In his Oscar-winning screenplay for 1999's "American Beauty," Alan Ball peeled away the artifices of the American dream and the "picture perfect" family. In his new 13-part HBO series, "Six Feet Under," Ball once again skewers contemporary society and the family structure.
"We live in an alienated time, where we are afraid to look at the darkness in life. There is a great Tom Waits lyric ... 'If I chase away my devils, my angels may leave too,' " offers Ball. "As a culture, we are so conditioned from Day 1 by television, by the movies and by the media to look at this kind of sanitized, plastic version of life as what we should aspire to. I think that's madness."
"Six Feet Under," which premieres Sunday, blends drama, dark comedy and fantasy to tell the story of the Fisher family, which owns and operates the Fisher & Sons Funeral Home in Los Angeles. Richard Jenkins plays the head of the family, Nathaniel Fisher. Frances Conroy plays the skittish, troubled matriarch Ruth. Peter Krause of "Sports Night" is eldest son Nate, a handsome, 35-year-old with a bad case of Peter Pan syndrome, who returns home for Christmas only to find himself thrust into the family business.
Michael C. Hall is David, the stern younger son who works at the funeral home and is trying to keep his homosexuality a secret. Lauren Ambrose is Nate and David's wild young sister Claire, and Rachel Griffiths ("Hilary and Jackie") is Nate's new girlfriend, Brenda, whose family is even more of a mess than the Fishers.
Krause says he feels much more suited doing "Six Feet Under" than he did doing Aaron Sorkin's acclaimed but short-lived ABC dramedy, "Sports Night."

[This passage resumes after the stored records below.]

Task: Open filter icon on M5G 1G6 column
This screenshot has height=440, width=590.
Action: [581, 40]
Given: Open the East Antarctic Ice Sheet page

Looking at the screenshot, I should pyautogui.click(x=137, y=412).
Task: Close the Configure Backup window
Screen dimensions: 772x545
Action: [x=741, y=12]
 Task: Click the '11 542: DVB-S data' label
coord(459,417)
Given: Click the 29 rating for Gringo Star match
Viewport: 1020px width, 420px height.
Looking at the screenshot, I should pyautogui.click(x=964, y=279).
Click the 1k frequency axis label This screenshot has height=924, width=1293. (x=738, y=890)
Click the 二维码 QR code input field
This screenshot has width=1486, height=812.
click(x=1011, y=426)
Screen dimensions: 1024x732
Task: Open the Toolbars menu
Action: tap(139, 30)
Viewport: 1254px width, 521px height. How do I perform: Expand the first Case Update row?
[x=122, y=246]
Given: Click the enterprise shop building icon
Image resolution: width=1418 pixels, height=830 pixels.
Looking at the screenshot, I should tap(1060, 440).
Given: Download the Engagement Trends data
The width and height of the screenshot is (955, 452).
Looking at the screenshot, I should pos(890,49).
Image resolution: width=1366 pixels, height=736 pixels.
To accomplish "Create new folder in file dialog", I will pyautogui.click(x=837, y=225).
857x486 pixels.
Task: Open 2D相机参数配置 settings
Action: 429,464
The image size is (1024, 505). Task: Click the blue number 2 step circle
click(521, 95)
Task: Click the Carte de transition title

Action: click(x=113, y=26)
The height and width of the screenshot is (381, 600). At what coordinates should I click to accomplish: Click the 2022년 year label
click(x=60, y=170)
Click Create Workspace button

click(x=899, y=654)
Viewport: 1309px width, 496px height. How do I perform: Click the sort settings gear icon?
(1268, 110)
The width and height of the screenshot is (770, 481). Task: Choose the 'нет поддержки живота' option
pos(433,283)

"My interest as an actor leads more in trying to contribute something and change consciousness a bit," says Krause, who worked with Ball on the CBS sitcom "Cybill."
The actor feels a real kinship with Nate and finds it difficult to even talk about the process of playing the part.
"It is so involved," he says. "You get swept up in it. It's an incredibly character-driven show. These people are people that you know. They are not broad strokes. Part of Nate's complexity, which is revealed to the audience through the course of all the episodes, is that this is a person who believes he's happy, things are going well in his life. A lot of that is denial."
Ball, who wrote and directed the first and final episodes, didn't visit mortuaries as part of his research for "Six Feet Under." He felt he didn't need that experience.
"I had been to several funerals in my life, which I sort of felt was enough," he says, though he points out that licensed funeral directors and morticians were hired as technical advisors.
Initially, Ball was going to set the series in some "gray, Northeastern cold place." But he realized that was an obvious choice. So he went with the least obvious place: sunny, bright Los Angeles.
"It is the capital of the denial of death," says Ball. "But people die in Los Angeles just as much as they die anyplace else."
"Of all the professions in Los Angeles, it has to be the most unglamorous one," says Rodrigo Garcia ("Things You Can Tell Just by Looking at Her"), who directed episodes 6 and 12. The series' other directors include Miguel Arteta, Kathy Bates and Allen Coulter.
"People come here to be rich and famous and reinvent themselves, so it's not a very Hollywood profession," says Garcia.
Garcia had never directed episodic TV but was drawn to the project because of Ball. "I saw the pilot, and it didn't remind me of anything else."
For Garcia, the series is about "connecting and isolation and life and death. It's all the big subjects thrown into a small family drama, with the potential for drama and all the potential for humor that having [a series] in a mortuary lets you. It's mostly how these people in this family deal with their problems in common and not in common."
When Krause is asked to describe the offbeat series, he tells people it is a family show, "which is somewhat misleading. It's not a family show like 'Eight Is Enough' was a family show. But it's a show about a family. It's framed with life and death. We are all framed by our lives and our own inevitable end. That is what gives life meaning."
"Six Feet Under" airs Sundays at 10 p.m. on HBO. The network has rated the premiere episode TV-MA-L (may be unsuitable for children under age 17, with an advisory for coarse language).